[THE DATA Boundary: Start]

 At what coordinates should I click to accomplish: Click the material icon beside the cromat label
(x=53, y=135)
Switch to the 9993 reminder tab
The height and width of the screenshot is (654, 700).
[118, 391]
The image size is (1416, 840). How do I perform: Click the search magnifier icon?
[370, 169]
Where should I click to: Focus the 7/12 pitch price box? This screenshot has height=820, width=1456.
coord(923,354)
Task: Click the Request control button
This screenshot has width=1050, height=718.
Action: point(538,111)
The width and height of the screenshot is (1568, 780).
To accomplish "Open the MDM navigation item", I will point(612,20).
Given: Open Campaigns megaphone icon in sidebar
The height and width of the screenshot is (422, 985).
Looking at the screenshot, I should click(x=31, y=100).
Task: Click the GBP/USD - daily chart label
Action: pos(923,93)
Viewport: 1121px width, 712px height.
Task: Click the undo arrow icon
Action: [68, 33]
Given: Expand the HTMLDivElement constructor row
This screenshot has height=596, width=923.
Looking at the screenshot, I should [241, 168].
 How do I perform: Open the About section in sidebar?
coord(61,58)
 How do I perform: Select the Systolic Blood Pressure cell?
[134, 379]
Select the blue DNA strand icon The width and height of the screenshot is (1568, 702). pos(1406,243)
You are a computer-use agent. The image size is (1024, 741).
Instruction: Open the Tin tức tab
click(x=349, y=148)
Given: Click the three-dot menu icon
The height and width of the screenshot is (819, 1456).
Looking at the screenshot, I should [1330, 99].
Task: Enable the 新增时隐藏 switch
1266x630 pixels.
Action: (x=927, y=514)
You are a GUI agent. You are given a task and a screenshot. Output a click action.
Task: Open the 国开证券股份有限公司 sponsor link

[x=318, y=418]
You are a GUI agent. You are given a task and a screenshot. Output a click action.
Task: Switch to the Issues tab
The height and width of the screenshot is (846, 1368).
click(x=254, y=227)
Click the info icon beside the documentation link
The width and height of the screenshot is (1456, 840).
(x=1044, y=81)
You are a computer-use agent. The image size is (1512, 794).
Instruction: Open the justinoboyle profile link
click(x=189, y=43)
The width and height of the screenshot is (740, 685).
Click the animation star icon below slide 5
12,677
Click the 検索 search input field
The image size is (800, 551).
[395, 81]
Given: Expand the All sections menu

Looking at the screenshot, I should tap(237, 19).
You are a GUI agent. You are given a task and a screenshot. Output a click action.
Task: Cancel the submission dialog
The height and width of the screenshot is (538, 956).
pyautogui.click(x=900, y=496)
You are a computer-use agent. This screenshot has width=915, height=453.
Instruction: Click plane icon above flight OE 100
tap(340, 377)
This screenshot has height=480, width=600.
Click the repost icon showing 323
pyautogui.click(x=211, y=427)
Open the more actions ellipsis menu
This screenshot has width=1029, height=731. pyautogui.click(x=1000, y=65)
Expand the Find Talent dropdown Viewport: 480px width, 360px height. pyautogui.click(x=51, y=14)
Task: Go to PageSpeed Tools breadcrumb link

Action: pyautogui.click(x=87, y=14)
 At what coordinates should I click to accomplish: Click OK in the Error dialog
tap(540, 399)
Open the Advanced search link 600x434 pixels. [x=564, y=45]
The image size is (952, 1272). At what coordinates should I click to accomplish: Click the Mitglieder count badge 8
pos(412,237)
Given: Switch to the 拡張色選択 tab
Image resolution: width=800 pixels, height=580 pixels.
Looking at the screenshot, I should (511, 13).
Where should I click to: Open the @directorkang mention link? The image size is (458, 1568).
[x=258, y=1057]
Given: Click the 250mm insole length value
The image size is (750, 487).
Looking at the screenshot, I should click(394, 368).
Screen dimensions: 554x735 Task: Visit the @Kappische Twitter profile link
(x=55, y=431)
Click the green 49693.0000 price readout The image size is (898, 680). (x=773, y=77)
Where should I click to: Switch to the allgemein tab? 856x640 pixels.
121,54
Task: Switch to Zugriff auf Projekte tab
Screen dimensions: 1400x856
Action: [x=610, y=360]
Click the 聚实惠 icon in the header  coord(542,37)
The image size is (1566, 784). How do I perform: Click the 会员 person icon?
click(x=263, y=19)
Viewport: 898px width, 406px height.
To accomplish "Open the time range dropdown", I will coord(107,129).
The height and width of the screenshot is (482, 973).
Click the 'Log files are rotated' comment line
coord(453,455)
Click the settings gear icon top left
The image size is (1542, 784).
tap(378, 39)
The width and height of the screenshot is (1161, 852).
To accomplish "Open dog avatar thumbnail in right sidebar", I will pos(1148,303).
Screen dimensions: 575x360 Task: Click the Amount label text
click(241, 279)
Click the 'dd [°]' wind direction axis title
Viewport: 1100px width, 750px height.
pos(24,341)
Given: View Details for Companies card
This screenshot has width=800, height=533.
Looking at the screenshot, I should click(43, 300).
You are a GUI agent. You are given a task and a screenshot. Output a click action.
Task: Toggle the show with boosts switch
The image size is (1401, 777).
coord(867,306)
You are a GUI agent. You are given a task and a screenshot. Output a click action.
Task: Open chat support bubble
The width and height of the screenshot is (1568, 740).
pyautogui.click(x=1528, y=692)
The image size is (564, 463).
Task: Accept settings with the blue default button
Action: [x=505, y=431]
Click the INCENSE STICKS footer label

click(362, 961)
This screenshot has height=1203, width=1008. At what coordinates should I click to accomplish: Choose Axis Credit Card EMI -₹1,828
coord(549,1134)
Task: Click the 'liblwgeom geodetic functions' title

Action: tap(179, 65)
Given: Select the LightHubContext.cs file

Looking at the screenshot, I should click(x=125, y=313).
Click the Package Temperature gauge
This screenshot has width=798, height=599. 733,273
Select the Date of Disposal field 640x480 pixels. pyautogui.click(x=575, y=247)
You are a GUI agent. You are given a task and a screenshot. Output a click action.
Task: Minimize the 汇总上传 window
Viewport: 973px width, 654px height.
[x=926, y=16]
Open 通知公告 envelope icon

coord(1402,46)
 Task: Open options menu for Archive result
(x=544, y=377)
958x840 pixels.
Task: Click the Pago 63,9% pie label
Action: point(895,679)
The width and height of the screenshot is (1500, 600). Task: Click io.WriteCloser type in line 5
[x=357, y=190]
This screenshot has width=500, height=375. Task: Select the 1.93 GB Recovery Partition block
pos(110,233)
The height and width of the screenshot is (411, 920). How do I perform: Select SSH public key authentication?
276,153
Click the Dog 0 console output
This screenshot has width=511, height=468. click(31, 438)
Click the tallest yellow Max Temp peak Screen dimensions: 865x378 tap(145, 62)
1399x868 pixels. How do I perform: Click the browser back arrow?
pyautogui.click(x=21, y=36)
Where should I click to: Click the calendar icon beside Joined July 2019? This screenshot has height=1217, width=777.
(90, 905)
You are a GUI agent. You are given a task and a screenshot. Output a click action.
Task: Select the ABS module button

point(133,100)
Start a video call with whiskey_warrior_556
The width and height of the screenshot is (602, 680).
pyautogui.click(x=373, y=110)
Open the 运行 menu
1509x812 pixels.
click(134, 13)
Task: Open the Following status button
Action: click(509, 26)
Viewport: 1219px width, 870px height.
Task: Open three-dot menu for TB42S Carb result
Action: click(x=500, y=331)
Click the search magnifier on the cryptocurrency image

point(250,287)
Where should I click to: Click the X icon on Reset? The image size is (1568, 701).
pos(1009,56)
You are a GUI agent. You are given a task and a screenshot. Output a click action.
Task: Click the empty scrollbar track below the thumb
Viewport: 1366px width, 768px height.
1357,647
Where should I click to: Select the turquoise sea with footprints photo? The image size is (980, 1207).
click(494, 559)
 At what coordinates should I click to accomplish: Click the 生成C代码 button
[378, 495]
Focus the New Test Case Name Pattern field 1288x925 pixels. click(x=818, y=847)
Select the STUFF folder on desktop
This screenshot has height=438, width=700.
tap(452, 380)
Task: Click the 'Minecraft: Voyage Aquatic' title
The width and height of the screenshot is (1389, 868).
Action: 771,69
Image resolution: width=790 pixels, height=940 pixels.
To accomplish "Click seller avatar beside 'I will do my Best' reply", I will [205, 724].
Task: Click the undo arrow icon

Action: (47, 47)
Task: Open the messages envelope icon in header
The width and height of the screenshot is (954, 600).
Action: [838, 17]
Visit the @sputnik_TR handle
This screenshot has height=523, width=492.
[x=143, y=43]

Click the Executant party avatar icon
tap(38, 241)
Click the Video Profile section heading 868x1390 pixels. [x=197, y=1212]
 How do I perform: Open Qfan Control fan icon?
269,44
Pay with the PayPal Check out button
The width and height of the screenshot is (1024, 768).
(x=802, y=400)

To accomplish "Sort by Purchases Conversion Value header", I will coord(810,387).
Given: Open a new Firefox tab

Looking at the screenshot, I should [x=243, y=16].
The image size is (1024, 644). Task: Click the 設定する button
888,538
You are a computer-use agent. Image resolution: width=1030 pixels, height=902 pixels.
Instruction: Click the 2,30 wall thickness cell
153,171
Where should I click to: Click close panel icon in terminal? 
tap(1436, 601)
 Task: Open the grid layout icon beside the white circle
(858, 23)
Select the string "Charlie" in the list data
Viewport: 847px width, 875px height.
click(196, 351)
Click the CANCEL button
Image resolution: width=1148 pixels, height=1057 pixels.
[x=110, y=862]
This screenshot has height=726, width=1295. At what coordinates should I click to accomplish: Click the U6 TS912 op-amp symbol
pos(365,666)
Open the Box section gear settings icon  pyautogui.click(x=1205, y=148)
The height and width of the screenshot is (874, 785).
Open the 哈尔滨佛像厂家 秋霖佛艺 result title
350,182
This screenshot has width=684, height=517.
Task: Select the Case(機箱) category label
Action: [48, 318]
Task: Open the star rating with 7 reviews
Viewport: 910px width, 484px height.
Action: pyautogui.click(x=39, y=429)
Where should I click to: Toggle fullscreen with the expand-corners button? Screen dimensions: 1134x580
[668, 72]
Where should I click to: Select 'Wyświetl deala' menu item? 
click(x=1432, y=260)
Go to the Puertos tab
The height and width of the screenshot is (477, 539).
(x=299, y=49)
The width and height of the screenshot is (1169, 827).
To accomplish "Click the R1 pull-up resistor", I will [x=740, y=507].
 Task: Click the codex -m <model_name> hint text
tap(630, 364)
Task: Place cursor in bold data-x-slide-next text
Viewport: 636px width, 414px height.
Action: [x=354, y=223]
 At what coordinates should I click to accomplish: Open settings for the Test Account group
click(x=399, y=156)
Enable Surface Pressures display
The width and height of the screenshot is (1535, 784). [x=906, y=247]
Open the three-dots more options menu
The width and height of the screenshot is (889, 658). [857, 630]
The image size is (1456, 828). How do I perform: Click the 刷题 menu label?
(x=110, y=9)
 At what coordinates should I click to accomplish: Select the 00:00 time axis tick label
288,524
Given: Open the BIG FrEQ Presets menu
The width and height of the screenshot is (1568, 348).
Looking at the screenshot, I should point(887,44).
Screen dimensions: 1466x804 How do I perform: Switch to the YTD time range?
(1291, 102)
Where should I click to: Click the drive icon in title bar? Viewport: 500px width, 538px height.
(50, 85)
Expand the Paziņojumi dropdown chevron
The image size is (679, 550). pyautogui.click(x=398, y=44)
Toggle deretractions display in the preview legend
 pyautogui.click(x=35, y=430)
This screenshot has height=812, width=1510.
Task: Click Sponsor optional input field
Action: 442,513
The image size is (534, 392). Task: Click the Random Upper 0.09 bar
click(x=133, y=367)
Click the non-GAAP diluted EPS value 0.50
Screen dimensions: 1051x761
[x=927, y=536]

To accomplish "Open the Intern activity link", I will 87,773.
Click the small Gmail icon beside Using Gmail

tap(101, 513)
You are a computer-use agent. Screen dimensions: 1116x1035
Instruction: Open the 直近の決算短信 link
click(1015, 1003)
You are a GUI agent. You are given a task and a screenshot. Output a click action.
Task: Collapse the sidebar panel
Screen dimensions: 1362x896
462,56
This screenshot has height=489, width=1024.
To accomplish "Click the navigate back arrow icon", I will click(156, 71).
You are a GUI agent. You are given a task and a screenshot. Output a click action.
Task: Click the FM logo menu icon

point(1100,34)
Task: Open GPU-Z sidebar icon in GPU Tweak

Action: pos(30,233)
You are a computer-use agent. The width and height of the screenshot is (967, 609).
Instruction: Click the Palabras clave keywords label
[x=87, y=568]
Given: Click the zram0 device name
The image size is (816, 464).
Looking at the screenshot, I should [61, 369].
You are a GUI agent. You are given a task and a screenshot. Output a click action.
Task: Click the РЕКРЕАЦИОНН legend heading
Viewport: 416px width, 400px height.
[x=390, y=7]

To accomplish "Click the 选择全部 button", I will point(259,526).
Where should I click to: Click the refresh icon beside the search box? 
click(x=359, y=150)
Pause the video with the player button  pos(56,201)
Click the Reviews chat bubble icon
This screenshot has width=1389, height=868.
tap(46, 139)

[THE DATA Boundary: End]

Lines from the start of the entries through the one containing "The width and height of the screenshot is (1568, 780)." are to be set down again exactly, both ends included.

 At what coordinates should I click to accomplish: Click the material icon beside the cromat label
(x=53, y=135)
Switch to the 9993 reminder tab
The height and width of the screenshot is (654, 700).
[118, 391]
The image size is (1416, 840). How do I perform: Click the search magnifier icon?
[370, 169]
Where should I click to: Focus the 7/12 pitch price box? This screenshot has height=820, width=1456.
coord(923,354)
Task: Click the Request control button
This screenshot has width=1050, height=718.
Action: point(538,111)
The width and height of the screenshot is (1568, 780).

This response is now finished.